It's complicated and I won't pretend to know all the ins and outs, very few do and clearly no one fully does as we don't have the "perfect" solution. Then there are the patients...
On telling point is that a number of the Ophthalmology papers I have read on the subject basically boil the patient selection process down to "if they ask you how well they will see they aren't suitable".
I have just listed this quote from a random clinic blurb from abroad
"The key to their satisfaction is educating them on what they are going to get and what they are not going to get. I do not like the term premium product. I prefer to say to patients, “Do you want to see far away or up close or both?” ...I think we should get away from this premium idea and instead focus on giving patients varying degrees of vision."
It's a little old (2016) but it's not exactly bristling with confidence is it?
The ray diagrams help a little. Single vision as we all remember from physics
https://i.imgur.com/K8IeOTQ.png
simple enough, light focuses to a point. But when you have incident light (on the L of lens) coming from a near point the focal point will be different so you can't have both in one lens, hence bifocals (just 2 lenses stuck together in basic spectacles) varifocals etc
Multifocal diagrams are way more complex
https://i.imgur.com/LtmqeZJ.png
you can see there is no focal "point" but rather focal blur circles. The spread of light rays at each focal circle gives rise to all the issues blur, haloes, poor contrast etc.

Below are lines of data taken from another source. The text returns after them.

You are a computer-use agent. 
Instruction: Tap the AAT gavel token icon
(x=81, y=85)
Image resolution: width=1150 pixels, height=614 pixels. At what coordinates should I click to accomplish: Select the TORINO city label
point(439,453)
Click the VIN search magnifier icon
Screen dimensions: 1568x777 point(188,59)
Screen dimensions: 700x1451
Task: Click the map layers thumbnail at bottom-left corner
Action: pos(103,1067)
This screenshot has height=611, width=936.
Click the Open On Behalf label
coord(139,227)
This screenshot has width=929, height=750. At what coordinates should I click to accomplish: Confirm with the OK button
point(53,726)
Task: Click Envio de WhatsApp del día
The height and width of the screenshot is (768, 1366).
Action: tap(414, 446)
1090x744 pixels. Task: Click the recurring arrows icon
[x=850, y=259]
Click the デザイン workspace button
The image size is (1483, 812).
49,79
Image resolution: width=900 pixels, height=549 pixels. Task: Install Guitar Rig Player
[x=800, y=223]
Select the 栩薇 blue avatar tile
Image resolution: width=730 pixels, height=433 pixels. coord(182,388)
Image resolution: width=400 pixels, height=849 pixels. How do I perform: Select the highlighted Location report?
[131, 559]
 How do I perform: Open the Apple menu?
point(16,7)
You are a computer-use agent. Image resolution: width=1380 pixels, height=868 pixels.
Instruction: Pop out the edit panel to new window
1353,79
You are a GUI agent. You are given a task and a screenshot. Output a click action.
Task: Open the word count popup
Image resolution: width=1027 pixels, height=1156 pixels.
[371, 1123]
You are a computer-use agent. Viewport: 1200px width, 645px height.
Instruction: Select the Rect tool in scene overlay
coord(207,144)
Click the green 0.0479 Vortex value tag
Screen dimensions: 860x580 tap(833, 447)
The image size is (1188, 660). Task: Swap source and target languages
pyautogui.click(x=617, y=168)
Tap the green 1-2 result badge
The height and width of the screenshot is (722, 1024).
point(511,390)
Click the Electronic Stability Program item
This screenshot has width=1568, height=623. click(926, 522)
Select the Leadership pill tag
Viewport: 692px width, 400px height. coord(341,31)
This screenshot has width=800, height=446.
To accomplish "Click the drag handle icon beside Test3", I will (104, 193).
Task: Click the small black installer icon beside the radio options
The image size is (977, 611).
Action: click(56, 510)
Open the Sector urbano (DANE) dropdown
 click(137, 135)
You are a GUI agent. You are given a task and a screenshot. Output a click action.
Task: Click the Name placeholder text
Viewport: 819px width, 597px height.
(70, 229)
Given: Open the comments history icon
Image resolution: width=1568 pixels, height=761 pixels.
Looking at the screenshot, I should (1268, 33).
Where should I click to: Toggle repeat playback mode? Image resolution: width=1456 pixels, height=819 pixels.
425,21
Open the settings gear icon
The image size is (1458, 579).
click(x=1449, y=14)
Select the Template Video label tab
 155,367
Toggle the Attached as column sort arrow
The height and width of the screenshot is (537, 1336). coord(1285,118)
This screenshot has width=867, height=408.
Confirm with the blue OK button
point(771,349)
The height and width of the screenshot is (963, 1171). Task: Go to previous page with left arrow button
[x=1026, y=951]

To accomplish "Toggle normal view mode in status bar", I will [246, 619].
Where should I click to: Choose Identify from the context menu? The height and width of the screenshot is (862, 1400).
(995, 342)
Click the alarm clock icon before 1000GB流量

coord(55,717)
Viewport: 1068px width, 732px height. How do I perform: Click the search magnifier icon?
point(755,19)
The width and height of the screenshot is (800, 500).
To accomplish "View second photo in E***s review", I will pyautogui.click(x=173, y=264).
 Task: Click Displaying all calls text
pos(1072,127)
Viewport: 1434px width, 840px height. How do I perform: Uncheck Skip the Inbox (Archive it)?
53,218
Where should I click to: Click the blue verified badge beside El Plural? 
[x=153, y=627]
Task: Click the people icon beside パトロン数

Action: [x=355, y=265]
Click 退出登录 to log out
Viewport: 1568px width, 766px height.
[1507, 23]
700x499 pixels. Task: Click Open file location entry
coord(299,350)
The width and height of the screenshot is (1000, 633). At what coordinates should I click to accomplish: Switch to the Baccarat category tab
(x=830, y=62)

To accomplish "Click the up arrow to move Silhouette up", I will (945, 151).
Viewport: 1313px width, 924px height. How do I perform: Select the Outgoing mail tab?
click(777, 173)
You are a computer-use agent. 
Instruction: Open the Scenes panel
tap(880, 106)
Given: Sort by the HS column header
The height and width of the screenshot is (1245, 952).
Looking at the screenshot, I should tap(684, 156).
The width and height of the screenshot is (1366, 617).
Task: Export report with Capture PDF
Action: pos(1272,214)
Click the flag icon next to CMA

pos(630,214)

It's amazing you can "see" at all from the diagram but you can just not "clearly".
I'm waiting on feedback from one patient who's opinion I trust regarding their procedure but to date I have never come across someone who is fully happy with the vision they have from multifocal corrections and most don't like it. Yes they can see, drive legally and read but the image quality is worse, certainly worse than pre op (or pre cataract if it's a implant) with glasses. But they don't need glasses to achieve that so that's the choice. If your driving force is not to use glasses and you can tolerate the issues, some can, then maybe but most don't and/or can't.
It has to be the future but the issue is always the recipient and it's going to take a long while to come up with a system that pleases all, or at least most. You can't please them all.